Bu durumda, davalının yemin teklif etme hakkının hatırlatılması suretiyle oluşacak sonuca göre karar verilmesi gerekirken, dava dosyasının kapsamı ile mevcut delil durumu ve ileri sürülen istinaf sebepleri birlikte değerlendirildiğinde; mahkemenin hüküm kurmasını sağlayacak olan tüm esaslı delillerin toplanmamış, mahkemece değerlendirilmemiş olması nedeniyle, davalı yanın istinaf başvurusunun açıklanan nedenlerden ötürü kabulüne, yerel mahkeme kararının 6100 sayılı HMK’nun 353/1-a-6.maddesi uyarınca kaldırılmasına ve dosyanın ilk derece mahkemesine gönderilmesine karar vermek gerekmiştir.
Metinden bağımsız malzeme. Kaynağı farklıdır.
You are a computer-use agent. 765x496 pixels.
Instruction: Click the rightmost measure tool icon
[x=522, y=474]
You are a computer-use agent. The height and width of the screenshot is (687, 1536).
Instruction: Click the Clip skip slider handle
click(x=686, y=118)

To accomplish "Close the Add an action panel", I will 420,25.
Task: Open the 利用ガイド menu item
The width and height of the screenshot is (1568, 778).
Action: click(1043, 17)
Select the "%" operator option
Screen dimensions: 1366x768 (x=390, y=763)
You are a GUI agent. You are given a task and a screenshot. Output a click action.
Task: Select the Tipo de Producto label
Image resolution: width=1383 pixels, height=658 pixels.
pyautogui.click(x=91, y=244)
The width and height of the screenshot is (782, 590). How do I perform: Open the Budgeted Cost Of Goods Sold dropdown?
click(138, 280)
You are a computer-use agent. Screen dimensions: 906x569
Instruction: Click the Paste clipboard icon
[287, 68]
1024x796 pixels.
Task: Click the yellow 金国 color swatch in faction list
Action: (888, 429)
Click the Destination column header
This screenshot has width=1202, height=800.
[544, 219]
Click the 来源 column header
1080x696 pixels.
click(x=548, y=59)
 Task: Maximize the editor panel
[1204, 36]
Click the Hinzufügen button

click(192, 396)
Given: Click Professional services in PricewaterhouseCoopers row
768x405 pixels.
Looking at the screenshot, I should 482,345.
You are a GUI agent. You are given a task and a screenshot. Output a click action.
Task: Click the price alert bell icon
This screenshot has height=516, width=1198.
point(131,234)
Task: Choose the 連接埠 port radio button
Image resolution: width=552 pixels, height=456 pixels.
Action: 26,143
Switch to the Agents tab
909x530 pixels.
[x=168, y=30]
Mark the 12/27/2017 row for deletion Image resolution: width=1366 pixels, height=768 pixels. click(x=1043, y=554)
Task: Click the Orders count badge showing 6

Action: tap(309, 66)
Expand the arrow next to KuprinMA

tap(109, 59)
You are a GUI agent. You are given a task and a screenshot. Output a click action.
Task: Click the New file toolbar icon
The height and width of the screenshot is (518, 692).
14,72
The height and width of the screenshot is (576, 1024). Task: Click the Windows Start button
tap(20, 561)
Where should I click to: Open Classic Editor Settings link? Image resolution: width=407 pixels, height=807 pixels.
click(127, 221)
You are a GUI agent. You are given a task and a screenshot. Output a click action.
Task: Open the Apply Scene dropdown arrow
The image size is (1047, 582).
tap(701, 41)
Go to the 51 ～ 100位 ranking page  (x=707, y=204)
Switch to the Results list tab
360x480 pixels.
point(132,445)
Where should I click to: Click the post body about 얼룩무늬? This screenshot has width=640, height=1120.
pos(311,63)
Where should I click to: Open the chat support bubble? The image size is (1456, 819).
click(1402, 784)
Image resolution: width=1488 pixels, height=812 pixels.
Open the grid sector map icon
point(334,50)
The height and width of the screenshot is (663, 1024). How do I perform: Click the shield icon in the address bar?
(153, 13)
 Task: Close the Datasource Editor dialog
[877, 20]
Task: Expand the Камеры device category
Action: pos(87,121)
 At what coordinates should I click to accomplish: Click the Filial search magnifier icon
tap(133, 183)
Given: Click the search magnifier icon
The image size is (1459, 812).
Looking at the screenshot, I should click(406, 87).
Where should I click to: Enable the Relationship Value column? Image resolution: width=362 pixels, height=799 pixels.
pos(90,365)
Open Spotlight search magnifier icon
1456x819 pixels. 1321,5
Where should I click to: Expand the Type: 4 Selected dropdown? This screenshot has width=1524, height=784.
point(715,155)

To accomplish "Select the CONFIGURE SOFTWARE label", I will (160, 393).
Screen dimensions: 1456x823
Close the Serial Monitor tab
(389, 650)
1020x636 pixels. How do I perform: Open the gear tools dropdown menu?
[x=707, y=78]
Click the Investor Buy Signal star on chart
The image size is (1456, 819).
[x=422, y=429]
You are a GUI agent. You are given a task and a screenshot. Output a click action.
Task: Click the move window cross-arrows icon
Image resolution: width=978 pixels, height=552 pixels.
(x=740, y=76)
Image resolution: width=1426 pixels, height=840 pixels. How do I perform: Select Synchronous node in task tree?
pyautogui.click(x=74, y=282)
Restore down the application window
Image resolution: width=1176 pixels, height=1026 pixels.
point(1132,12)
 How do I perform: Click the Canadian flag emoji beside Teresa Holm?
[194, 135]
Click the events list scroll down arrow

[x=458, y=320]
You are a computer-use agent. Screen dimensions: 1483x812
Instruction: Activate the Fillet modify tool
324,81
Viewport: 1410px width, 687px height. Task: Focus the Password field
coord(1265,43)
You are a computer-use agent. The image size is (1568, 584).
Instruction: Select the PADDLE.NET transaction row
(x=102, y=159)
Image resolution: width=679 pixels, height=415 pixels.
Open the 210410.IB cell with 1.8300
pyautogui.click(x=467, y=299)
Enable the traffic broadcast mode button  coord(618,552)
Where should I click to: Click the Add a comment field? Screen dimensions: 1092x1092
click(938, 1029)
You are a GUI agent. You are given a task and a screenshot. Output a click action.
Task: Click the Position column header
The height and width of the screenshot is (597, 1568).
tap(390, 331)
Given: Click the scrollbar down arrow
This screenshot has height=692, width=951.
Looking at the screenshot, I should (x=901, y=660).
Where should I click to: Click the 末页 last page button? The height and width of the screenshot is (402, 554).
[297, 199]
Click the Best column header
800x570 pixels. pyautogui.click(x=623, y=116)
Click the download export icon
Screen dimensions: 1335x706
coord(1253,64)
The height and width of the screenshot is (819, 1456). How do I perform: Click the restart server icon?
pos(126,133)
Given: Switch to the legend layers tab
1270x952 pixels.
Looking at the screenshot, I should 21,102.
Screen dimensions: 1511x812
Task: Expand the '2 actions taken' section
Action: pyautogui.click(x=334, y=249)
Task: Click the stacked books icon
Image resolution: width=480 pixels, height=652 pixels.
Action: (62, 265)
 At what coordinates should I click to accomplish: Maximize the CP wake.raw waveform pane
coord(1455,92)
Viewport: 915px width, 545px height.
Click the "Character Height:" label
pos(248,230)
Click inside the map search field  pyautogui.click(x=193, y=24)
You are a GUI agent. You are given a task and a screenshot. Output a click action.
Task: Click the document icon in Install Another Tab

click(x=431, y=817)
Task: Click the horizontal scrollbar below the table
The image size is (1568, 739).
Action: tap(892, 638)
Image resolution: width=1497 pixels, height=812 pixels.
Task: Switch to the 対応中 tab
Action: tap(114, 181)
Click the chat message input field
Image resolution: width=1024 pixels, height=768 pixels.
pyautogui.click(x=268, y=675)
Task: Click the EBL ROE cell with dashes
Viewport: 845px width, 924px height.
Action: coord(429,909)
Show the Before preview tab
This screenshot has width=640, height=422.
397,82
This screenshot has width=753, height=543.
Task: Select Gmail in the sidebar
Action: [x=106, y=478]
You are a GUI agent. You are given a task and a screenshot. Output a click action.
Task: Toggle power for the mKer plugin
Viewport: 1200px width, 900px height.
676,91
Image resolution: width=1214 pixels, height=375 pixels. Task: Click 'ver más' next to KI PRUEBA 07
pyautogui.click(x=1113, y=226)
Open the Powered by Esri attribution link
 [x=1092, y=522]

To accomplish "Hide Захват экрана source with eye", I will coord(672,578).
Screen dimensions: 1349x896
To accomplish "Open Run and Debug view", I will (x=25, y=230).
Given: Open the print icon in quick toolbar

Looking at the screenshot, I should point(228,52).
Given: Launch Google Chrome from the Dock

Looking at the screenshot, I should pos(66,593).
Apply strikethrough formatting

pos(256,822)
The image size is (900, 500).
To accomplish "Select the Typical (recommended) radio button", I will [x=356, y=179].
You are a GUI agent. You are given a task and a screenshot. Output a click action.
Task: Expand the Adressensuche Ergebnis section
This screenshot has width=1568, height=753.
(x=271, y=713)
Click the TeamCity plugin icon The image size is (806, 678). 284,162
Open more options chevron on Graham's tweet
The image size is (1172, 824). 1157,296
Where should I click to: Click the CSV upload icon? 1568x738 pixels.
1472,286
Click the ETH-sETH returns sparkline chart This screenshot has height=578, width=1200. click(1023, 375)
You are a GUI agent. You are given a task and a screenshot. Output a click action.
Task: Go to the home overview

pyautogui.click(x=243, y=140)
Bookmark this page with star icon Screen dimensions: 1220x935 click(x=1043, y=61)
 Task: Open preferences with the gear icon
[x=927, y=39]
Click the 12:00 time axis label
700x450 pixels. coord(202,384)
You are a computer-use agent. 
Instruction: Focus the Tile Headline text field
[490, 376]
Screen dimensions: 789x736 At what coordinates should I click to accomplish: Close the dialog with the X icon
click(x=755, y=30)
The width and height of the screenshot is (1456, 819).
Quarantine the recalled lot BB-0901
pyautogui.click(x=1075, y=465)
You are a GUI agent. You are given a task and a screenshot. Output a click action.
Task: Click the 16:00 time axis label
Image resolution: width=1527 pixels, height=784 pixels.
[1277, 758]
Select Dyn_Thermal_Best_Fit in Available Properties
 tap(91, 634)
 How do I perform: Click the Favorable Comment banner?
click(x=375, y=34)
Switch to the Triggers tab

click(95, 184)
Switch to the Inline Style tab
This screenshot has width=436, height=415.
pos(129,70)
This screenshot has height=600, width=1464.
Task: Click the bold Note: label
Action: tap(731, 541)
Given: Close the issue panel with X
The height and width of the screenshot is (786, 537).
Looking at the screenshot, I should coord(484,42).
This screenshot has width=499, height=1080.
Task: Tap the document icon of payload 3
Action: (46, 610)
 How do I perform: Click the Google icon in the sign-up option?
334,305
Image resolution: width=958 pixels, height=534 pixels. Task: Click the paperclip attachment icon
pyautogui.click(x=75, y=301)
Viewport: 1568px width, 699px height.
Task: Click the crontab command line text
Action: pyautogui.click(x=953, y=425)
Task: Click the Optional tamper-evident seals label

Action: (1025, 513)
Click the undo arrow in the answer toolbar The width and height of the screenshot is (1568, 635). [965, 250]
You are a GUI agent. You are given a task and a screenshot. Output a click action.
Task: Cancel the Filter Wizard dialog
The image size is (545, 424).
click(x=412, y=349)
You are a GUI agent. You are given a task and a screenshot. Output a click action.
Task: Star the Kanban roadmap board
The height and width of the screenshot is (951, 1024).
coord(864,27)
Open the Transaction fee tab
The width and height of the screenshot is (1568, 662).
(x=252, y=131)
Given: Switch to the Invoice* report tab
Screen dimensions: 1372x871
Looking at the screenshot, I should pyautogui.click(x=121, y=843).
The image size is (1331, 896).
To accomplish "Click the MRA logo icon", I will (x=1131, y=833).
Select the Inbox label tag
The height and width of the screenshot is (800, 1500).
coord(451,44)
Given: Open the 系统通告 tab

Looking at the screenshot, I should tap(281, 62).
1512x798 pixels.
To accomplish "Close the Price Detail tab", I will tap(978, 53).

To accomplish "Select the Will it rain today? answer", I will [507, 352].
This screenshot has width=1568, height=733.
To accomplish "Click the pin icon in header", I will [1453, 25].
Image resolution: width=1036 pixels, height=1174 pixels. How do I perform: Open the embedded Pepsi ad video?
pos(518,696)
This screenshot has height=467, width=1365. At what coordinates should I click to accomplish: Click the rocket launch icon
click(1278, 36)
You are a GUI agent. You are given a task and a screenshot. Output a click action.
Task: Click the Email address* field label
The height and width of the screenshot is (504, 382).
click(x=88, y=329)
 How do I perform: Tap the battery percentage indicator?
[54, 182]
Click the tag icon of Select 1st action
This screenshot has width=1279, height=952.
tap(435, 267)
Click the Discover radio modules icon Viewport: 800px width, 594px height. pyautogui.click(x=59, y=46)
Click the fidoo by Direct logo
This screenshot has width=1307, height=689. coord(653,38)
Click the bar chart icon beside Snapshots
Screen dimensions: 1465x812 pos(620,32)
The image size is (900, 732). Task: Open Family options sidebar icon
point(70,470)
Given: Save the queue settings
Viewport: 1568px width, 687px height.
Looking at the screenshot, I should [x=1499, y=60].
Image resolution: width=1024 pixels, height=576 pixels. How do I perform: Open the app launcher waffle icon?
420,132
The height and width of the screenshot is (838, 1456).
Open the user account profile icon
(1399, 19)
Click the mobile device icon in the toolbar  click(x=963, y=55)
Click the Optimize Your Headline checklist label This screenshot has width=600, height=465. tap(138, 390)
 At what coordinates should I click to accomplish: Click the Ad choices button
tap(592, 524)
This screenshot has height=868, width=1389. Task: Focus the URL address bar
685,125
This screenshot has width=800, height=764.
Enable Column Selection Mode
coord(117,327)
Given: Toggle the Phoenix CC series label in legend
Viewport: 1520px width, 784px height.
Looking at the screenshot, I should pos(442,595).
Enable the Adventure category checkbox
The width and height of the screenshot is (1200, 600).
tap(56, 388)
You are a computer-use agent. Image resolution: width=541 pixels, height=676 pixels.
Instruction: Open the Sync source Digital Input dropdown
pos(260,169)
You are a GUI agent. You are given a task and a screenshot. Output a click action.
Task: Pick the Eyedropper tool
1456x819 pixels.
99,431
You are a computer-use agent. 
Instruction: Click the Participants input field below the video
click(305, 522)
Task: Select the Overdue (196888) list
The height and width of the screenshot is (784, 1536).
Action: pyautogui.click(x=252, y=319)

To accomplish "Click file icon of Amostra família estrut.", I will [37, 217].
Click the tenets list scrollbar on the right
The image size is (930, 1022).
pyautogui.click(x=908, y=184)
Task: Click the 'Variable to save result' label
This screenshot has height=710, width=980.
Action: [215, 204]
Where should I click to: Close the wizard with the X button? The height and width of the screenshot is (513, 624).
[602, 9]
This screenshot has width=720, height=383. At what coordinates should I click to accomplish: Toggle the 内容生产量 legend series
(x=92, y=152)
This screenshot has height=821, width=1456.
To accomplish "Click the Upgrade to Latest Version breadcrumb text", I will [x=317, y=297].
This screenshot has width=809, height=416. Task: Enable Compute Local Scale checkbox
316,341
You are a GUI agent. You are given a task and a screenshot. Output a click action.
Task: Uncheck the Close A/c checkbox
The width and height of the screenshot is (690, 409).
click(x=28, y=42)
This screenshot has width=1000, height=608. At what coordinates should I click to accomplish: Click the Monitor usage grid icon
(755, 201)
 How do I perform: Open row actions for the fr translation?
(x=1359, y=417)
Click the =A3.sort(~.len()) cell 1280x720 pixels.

HÜKÜM :Gerekçesi yukarıda açıklandığı üzere;
1-Davalı vekilinin istinaf başvurusunun KABULÜ ile;
Ankara 9. Asliye Ticaret Mahkemesi, 2017/618Esas, 2019/75Karar sayılı ve 04/02/2019 tarihli kararının KALDIRILMASINA,
2-HMK.’nin 353/1-a-6.maddesi uyarınca davanın yeniden görülmesi için dosyanın kararı veren mahkemeye GÖNDERİLMESİNE,
3-İstinaf başvurma harcı dışında alınan istinaf karar ilam harcının istek halinde davalıya İADESİNE,
4-İstinaf yargılaması sırasında duruşma açılmadığından istinaf kanun yoluna başvuran lehine vekalet ücreti takdirine yer olmadığına,
5-Davalı tarafça yapılan istinaf yargılama giderlerinin ilk derece mahkemesince verilecek nihai kararda dikkate alınmasına,
6-Kararın tebliğinin ilk derece mahkemesince yapılmasına,
HMK’nin 353/1-a maddesi gereğince kesin olmak üzere dosya üzerinden yapılan inceleme sonucu 31/01/2022 tarihinde oybirliği ile karar verildi.

NOT: BU BELGE ELEKTRONİK İMZA İLE İMZALANMIŞ OLUP, AYRICA FİZİKİ OLARAK İMZALANMAYACAKTIR.
“5070 sayılı Kanun m. 5 ve 6098 sayılı TBK m. 15. uyarınca elektronik imza ile oluşturulan belgeler elle atılan fiziki imza ile aynı sonucu doğurur.”